Answer: $y(x) = C_1 + C_2e^{-4x} + C_3e^{2x}$ Explain
This is a question about <finding a special function whose derivatives add up to zero, called a differential equation>. The solving step is:

Wow, this looks like a super fancy equation with lots of little prime marks!

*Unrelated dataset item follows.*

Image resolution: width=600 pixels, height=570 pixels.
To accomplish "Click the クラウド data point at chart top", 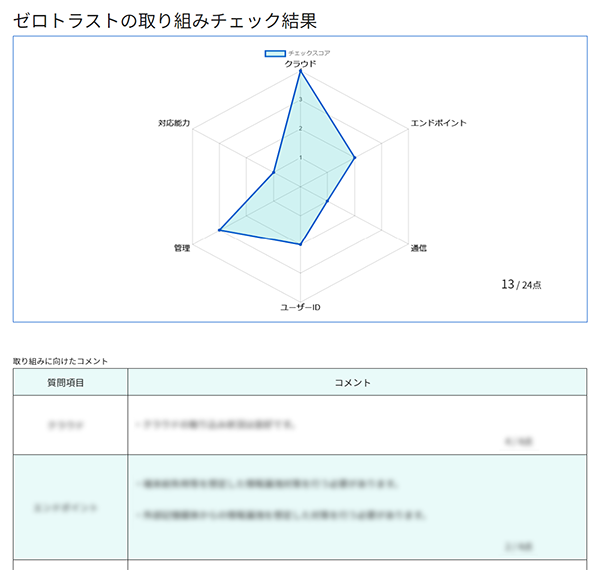I will 300,71.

Those prime marks ($y'$, $y''$, $y'''$) mean we're talking about how a function changes, and how those changes change, and how *those* changes change!

When we see equations like this with constant numbers and these 'prime' marks, and it's all set to zero, we can guess that the answer might look like $e^{rx}$, where 'e' is a special number (about 2.718) and 'r' is some number we need to find.

1. **Let's imagine $y = e^{rx}$**.
* Then $y' = re^{rx}$ (the first change)
* $y'' = r^2e^{rx}$ (the second change)
* $y''' = r^3e^{rx}$ (the third change)

2. **Now, let's put these into our big equation**:
$r^3e^{rx} + 2(r^2e^{rx}) - 8(re^{rx}) = 0$

3. **Notice that every part has $e^{rx}$?** We can "pull it out" (that's like factoring!)
$e^{rx}(r^3 + 2r^2 - 8r) = 0$

4. **Since $e^{rx}$ is never zero**, the part in the parentheses *must* be zero for the whole thing to be zero:
$r^3 + 2r^2 - 8r = 0$

5. **This looks like a regular polynomial equation!** We can factor an 'r' out of all the terms:
$r(r^2 + 2r - 8) = 0$

6. **Now, let's factor the part inside the parentheses.** We need two numbers that multiply to -8 and add up to +2. Hmm, how about +4 and -2?
So, $(r+4)(r-2)$ works!
This makes our equation: $r(r+4)(r-2) = 0$

7. **For this whole thing to be zero, one of the parts must be zero.** So we have three possibilities for 'r':
* $r = 0$
* $r+4 = 0 \implies r = -4$
* $r-2 = 0 \implies r = 2$

8. **So we found three special 'r' numbers!** This means our solution will be a combination of $e^{0x}$, $e^{-4x}$, and $e^{2x}$.
* $e^{0x}$ is just $e^0$, which is 1.
* So, the general solution is $y(x) = C_1 \cdot 1 + C_2e^{-4x} + C_3e^{2x}$

9. **Putting it all together**:
$y(x) = C_1 + C_2e^{-4x} + C_3e^{2x}$
(The $C_1$, $C_2$, and $C_3$ are just constant numbers that depend on any extra information we might have, but without it, they just stay as letters!)